• **Provided material**
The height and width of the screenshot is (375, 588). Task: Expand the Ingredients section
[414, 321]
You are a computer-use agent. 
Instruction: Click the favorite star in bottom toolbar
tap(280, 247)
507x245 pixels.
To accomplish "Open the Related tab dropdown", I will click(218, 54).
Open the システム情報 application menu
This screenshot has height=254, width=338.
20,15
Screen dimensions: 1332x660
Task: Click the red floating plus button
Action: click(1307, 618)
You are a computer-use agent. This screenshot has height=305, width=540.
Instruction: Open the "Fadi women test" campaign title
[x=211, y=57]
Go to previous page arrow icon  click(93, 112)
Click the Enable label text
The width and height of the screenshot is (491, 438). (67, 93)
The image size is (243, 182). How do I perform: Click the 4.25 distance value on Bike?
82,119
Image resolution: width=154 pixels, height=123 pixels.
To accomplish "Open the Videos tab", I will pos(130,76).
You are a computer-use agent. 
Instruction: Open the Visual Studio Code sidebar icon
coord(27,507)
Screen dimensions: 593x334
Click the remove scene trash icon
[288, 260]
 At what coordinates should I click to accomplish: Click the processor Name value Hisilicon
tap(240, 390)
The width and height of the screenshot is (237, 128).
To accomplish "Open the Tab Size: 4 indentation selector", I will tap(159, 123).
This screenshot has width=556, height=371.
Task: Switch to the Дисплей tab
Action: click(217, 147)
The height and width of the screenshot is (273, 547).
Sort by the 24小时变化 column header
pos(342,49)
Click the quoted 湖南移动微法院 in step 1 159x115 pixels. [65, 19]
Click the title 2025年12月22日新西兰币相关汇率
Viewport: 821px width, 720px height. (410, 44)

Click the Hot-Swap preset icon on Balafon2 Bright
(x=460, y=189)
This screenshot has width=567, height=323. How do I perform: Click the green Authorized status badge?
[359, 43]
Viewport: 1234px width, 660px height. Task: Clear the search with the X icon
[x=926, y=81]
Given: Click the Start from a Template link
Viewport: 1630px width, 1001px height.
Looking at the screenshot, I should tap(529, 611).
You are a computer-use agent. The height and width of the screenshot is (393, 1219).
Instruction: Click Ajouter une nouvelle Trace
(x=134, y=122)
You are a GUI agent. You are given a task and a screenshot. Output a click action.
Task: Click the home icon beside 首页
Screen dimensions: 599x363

• **Exercise goal**
Please return the full listing exactly as it appears.

• **Solution**
The height and width of the screenshot is (375, 588). Task: Expand the Ingredients section
[414, 321]
You are a computer-use agent. 
Instruction: Click the favorite star in bottom toolbar
tap(280, 247)
507x245 pixels.
To accomplish "Open the Related tab dropdown", I will click(218, 54).
Open the システム情報 application menu
This screenshot has height=254, width=338.
20,15
Screen dimensions: 1332x660
Task: Click the red floating plus button
Action: click(1307, 618)
You are a computer-use agent. This screenshot has height=305, width=540.
Instruction: Open the "Fadi women test" campaign title
[x=211, y=57]
Go to previous page arrow icon  click(93, 112)
Click the Enable label text
The width and height of the screenshot is (491, 438). (67, 93)
The image size is (243, 182). How do I perform: Click the 4.25 distance value on Bike?
82,119
Image resolution: width=154 pixels, height=123 pixels.
To accomplish "Open the Videos tab", I will pos(130,76).
You are a computer-use agent. 
Instruction: Open the Visual Studio Code sidebar icon
coord(27,507)
Screen dimensions: 593x334
Click the remove scene trash icon
[288, 260]
 At what coordinates should I click to accomplish: Click the processor Name value Hisilicon
tap(240, 390)
The width and height of the screenshot is (237, 128).
To accomplish "Open the Tab Size: 4 indentation selector", I will tap(159, 123).
This screenshot has width=556, height=371.
Task: Switch to the Дисплей tab
Action: click(217, 147)
The height and width of the screenshot is (273, 547).
Sort by the 24小时变化 column header
pos(342,49)
Click the quoted 湖南移动微法院 in step 1 159x115 pixels. [65, 19]
Click the title 2025年12月22日新西兰币相关汇率
Viewport: 821px width, 720px height. (410, 44)

Click the Hot-Swap preset icon on Balafon2 Bright
(x=460, y=189)
This screenshot has width=567, height=323. How do I perform: Click the green Authorized status badge?
[359, 43]
Viewport: 1234px width, 660px height. Task: Clear the search with the X icon
[x=926, y=81]
Given: Click the Start from a Template link
Viewport: 1630px width, 1001px height.
Looking at the screenshot, I should tap(529, 611).
You are a computer-use agent. The height and width of the screenshot is (393, 1219).
Instruction: Click Ajouter une nouvelle Trace
(x=134, y=122)
You are a GUI agent. You are given a task and a screenshot. Output a click action.
Task: Click the home icon beside 首页
Screen dimensions: 599x363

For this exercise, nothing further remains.